Linux: incremental backup using rsync on btrfs with snapshots
My production data are backed up by bacula. This is good for data "online" all the time, but it is not so convent for my notebook and media PC. Till now I was using only simple rsync script to "copy" everything important to USB drive or iSCSI LUN. It was working fine but hat one catch. There is no way how to retrieve older version of files.
I would like to have possibility to retrieve also older versions of files so I combined my rsync backup with btrfs and snapshot feature. Here is result:
Before first backup
I am using iSCSI lun as target for backup. Skip iSCSI part if you are using USB drive.
iSCSI configuration
It is important to password protect Target. Otherwise any device on local network can overwrite it. Also I highly recommend Header and Data digest.

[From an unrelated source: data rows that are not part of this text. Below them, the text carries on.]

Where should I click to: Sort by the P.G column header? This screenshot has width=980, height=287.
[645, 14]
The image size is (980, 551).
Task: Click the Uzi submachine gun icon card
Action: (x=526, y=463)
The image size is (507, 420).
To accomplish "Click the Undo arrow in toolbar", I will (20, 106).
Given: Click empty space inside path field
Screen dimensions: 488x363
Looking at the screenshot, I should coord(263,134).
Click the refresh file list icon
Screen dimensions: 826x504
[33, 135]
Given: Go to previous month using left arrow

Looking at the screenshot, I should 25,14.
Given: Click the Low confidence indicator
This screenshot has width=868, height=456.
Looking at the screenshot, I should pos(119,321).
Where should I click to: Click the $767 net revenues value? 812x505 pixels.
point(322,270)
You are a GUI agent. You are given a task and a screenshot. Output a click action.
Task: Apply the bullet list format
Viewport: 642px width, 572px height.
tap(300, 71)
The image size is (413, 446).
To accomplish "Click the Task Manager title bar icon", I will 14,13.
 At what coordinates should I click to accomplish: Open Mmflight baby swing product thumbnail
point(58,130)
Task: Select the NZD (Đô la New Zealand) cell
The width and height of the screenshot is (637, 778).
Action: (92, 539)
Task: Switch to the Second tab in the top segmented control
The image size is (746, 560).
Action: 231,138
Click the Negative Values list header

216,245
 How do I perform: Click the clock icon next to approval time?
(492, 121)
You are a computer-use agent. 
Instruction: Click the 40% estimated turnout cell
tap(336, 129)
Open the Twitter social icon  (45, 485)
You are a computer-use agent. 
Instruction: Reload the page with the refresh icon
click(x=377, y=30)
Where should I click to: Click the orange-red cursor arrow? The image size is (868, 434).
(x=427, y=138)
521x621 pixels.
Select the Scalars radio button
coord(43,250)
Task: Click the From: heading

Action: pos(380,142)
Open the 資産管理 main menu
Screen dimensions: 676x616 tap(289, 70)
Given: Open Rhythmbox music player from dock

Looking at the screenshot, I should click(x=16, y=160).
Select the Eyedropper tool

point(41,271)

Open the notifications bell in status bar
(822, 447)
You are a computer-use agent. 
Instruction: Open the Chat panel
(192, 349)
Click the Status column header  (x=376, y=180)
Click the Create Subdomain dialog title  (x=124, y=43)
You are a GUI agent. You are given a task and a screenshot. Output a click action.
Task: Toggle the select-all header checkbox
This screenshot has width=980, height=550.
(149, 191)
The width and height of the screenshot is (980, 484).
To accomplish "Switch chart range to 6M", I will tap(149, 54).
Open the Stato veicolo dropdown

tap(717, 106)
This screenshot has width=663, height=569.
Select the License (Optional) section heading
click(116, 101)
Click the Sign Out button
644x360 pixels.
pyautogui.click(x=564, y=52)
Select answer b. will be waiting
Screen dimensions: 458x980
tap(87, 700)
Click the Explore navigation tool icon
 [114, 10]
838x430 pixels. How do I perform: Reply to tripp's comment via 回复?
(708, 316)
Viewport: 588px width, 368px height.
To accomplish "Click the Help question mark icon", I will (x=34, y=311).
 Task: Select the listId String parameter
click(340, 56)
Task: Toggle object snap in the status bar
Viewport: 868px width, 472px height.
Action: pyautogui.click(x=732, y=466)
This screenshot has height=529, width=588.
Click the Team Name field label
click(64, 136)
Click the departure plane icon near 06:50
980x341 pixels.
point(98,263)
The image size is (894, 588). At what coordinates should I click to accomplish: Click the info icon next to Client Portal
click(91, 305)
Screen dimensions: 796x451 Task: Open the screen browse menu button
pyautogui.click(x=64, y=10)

There is possibility of data corruption without it.
Configuration of iSCSI initiator is stored in /etc/iscsi/iscsid.conf
. Following lines are mandatory:
node.session.auth.authmethod = CHAP node.session.auth.username = <user> node.session.auth.password = <pass> node.conn[0].iscsi.HeaderDigest = CRC32C node.conn[0].iscsi.DataDigest = CRC32C
All others can be left in "default" configuration.
iSCSI discovery and login
It is necessary to discover iSCSI target and log to it before system can access drive. It can be performed by following commands (replace "narnia-nas" and name of target with name used by your storage):
# iscsiadm -m discovery -t st -p narnia-nas 10.x.x.x:3260,1 iqn.2000-01.com.synology:narnia-nas.lukas # iscsiadm -m node -T iqn.2000-01.com.synology:narnia-nas.lukas --login Logging in to [iface: default, target: iqn.2000-01.com.synology:narnia-nas.lukas, portal: 10.x.x.x,3260] (multiple) Login to [iface: default, target: iqn.2000-01.com.synology:narnia-nas.lukas, portal: 10.x.x.x,3260] successful.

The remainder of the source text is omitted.